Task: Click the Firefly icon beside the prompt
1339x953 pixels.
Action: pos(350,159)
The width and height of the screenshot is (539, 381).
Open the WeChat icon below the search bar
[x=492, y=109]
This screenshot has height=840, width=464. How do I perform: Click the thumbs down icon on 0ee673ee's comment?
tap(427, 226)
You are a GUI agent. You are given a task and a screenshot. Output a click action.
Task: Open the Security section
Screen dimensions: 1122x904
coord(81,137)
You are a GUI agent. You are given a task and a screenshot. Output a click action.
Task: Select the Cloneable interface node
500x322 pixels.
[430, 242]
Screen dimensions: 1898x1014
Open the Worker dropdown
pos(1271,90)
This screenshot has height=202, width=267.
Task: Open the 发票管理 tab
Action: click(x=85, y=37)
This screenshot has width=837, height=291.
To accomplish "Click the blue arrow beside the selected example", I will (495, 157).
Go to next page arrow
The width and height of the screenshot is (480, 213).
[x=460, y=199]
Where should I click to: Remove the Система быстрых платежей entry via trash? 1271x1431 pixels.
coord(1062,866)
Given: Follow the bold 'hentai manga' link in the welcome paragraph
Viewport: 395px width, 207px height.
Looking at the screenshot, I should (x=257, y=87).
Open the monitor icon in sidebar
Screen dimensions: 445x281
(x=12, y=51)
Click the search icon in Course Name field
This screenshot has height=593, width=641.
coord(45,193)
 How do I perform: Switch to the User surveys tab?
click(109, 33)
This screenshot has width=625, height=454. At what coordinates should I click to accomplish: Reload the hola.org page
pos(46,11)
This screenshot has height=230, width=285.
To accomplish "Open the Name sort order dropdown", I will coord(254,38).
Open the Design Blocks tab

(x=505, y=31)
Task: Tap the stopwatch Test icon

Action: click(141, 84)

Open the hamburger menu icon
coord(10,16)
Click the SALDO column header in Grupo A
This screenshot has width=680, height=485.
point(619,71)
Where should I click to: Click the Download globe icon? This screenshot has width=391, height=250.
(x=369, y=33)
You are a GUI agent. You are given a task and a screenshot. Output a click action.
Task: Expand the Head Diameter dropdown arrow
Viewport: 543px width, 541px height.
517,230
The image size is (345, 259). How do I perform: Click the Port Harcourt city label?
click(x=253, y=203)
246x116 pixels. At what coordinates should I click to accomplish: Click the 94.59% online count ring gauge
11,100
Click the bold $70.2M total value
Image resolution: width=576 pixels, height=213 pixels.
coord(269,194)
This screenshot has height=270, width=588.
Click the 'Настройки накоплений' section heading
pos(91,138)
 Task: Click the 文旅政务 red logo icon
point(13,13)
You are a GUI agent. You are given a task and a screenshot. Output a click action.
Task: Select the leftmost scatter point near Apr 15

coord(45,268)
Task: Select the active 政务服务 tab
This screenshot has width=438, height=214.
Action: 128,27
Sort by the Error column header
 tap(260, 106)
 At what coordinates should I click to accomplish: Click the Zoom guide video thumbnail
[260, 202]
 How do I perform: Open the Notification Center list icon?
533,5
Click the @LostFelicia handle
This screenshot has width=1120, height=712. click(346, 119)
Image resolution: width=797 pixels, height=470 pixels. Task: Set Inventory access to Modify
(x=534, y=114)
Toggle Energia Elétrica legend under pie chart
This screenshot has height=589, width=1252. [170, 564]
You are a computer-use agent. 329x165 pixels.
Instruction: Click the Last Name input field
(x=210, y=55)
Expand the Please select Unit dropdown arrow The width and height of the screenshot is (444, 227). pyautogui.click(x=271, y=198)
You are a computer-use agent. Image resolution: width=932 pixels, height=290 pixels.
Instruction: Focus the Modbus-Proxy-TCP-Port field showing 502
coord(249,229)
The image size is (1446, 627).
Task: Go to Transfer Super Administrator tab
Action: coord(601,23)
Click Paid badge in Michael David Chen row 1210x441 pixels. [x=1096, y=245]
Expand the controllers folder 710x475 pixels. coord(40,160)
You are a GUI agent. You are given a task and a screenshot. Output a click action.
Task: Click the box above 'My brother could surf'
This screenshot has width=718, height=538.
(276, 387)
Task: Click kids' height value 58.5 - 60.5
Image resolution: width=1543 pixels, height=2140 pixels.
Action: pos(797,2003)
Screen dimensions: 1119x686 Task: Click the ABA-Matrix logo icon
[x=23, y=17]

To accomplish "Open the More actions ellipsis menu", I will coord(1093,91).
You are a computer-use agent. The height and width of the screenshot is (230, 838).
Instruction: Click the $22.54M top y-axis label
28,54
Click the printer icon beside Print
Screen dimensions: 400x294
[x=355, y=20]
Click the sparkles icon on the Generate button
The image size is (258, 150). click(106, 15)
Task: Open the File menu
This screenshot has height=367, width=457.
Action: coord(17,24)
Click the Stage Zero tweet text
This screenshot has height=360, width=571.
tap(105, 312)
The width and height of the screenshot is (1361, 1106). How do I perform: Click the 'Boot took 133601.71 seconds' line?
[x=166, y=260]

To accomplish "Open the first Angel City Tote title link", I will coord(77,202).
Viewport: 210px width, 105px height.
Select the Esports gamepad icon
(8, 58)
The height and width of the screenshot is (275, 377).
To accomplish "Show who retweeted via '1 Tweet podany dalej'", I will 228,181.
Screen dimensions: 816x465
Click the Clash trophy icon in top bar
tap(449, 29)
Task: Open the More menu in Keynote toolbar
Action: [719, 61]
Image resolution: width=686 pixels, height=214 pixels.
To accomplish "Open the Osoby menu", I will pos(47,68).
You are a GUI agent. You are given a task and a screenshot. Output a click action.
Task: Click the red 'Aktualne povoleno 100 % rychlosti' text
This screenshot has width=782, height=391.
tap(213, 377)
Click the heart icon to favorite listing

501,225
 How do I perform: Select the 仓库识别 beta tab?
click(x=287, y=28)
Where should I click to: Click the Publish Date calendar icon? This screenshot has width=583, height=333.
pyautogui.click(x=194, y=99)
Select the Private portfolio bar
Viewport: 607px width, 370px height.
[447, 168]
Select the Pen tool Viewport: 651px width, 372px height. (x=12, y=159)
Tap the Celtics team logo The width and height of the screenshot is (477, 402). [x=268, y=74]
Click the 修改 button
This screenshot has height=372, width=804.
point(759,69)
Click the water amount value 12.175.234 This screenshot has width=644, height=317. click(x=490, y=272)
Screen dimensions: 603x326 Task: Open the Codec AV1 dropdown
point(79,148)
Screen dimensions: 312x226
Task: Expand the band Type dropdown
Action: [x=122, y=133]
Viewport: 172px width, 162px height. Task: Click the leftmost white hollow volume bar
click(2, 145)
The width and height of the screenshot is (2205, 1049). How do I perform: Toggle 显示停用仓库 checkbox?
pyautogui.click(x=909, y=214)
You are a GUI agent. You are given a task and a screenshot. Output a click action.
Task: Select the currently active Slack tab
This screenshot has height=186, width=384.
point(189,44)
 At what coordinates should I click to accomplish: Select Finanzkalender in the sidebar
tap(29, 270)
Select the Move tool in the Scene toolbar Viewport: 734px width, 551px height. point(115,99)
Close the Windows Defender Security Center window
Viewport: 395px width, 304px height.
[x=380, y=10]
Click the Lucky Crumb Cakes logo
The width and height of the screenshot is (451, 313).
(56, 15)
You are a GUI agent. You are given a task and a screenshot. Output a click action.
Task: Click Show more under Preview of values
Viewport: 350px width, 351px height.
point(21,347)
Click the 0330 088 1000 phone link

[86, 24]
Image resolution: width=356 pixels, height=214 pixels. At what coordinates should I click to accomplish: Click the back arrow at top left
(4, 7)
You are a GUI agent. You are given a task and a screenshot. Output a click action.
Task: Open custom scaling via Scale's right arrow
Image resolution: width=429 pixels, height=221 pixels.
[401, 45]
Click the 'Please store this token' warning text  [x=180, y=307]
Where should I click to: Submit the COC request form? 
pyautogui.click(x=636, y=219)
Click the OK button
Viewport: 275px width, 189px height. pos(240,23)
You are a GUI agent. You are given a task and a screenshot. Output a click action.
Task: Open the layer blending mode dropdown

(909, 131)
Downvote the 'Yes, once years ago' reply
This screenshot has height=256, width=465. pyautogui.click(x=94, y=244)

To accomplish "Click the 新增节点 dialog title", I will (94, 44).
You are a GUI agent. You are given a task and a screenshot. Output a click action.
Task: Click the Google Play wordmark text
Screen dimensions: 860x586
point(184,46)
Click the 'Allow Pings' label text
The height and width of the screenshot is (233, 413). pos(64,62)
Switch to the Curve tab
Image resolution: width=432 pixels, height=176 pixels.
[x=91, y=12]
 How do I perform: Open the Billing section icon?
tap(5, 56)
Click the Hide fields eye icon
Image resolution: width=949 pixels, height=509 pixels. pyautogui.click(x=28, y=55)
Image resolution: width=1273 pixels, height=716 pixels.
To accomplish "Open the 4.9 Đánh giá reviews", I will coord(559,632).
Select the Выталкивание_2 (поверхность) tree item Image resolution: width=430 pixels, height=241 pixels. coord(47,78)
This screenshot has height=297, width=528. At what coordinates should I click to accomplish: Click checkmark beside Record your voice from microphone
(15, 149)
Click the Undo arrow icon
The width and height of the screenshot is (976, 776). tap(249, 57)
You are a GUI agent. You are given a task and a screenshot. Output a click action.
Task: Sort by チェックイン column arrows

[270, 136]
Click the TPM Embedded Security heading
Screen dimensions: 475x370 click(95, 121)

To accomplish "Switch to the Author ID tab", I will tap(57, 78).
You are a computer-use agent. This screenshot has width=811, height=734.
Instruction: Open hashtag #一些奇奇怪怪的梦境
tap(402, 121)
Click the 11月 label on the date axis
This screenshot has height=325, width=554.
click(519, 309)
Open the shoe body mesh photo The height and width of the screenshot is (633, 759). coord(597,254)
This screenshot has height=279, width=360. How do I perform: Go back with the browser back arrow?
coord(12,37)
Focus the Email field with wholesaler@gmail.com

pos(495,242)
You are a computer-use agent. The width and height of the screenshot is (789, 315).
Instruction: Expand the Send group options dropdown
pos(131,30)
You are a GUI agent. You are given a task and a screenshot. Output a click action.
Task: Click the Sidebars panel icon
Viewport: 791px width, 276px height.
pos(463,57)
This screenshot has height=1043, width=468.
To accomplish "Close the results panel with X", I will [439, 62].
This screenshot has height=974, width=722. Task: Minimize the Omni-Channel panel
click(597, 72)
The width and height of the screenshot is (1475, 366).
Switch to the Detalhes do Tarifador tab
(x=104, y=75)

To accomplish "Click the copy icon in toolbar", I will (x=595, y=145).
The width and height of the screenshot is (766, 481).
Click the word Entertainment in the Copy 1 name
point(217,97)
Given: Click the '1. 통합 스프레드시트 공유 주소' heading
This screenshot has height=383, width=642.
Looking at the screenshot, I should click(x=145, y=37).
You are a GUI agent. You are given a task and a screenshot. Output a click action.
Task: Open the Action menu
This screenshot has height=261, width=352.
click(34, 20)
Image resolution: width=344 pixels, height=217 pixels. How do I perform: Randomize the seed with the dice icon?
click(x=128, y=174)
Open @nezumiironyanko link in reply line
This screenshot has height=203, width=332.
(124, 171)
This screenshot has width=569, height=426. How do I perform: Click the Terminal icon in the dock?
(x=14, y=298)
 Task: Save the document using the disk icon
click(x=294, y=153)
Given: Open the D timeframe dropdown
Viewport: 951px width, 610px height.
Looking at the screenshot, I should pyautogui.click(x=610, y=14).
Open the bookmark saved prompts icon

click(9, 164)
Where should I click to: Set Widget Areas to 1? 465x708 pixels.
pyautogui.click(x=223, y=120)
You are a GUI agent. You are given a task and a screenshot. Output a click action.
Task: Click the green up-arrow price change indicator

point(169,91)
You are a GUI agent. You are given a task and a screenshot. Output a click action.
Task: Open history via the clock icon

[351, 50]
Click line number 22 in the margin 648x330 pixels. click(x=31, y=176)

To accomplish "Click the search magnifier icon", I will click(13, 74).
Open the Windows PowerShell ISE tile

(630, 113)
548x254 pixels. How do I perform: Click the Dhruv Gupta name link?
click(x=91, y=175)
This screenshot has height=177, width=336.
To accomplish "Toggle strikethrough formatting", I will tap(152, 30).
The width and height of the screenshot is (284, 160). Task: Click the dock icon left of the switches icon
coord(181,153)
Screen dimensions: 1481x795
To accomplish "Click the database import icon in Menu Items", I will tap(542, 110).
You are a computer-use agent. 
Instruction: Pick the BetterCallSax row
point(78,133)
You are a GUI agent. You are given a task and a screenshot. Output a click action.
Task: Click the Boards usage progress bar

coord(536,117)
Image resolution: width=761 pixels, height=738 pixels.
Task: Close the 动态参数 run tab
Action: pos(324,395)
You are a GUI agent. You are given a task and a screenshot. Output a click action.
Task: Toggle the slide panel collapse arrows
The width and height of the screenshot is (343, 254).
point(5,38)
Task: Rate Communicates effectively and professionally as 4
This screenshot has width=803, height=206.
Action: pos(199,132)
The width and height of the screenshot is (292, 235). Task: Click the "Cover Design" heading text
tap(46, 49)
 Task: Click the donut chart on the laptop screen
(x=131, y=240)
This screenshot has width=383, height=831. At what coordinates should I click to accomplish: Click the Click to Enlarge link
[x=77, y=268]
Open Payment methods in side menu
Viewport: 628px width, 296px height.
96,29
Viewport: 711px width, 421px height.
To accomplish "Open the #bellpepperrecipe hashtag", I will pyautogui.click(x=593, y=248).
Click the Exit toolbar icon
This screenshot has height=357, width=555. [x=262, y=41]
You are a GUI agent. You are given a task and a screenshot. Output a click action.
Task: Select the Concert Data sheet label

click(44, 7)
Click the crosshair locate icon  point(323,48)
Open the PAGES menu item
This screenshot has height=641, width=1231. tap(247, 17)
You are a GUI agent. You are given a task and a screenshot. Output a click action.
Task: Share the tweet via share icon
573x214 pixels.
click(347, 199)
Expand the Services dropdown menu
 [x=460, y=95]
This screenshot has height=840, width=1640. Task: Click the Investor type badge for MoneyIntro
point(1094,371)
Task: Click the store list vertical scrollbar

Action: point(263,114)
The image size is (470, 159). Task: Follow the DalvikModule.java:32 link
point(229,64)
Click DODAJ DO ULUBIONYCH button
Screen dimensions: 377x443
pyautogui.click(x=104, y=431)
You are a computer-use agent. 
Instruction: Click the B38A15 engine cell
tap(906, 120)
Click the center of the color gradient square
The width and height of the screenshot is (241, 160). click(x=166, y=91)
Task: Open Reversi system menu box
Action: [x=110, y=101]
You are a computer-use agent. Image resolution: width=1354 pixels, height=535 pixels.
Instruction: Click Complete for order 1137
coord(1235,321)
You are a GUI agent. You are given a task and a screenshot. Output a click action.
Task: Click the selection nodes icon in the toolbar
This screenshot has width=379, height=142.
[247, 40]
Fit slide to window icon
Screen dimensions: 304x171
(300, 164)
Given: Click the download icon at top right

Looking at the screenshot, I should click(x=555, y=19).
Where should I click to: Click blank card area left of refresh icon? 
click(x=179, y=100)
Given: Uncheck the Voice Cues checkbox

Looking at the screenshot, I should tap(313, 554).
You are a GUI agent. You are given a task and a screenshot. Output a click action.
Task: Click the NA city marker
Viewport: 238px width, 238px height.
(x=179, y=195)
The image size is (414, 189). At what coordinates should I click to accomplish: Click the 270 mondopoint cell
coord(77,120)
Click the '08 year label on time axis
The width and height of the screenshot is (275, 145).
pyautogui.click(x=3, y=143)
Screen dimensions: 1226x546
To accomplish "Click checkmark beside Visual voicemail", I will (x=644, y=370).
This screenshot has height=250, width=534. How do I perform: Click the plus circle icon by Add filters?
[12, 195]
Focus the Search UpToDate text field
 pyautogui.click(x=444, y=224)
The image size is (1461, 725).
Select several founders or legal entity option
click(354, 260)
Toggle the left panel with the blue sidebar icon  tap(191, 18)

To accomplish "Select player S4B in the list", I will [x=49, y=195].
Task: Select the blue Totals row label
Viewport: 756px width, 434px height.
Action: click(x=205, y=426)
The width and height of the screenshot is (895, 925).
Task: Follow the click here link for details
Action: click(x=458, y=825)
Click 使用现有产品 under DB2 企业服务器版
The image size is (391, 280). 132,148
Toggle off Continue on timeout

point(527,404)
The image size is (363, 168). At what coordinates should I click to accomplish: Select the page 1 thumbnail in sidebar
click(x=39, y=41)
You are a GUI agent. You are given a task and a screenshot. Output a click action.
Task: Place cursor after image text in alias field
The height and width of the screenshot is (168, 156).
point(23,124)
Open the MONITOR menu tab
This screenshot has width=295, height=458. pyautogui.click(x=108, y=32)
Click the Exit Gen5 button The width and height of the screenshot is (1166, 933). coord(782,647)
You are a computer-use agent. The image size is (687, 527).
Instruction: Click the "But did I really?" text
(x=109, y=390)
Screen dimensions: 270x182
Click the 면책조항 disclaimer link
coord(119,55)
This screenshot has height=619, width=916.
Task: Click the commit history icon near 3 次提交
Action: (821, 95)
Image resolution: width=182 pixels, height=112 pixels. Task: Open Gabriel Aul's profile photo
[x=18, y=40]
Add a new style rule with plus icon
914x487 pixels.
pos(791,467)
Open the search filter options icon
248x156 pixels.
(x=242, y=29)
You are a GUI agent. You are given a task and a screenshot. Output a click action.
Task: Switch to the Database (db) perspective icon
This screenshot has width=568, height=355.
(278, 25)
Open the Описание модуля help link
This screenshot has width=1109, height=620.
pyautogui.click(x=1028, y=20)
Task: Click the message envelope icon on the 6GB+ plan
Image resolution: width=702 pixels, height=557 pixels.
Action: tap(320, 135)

• • •

All lines of the data above that include the word "bold" must be shown.

*Completed task*:
Given: Follow the bold 'hentai manga' link in the welcome paragraph
Click the bold $70.2M total value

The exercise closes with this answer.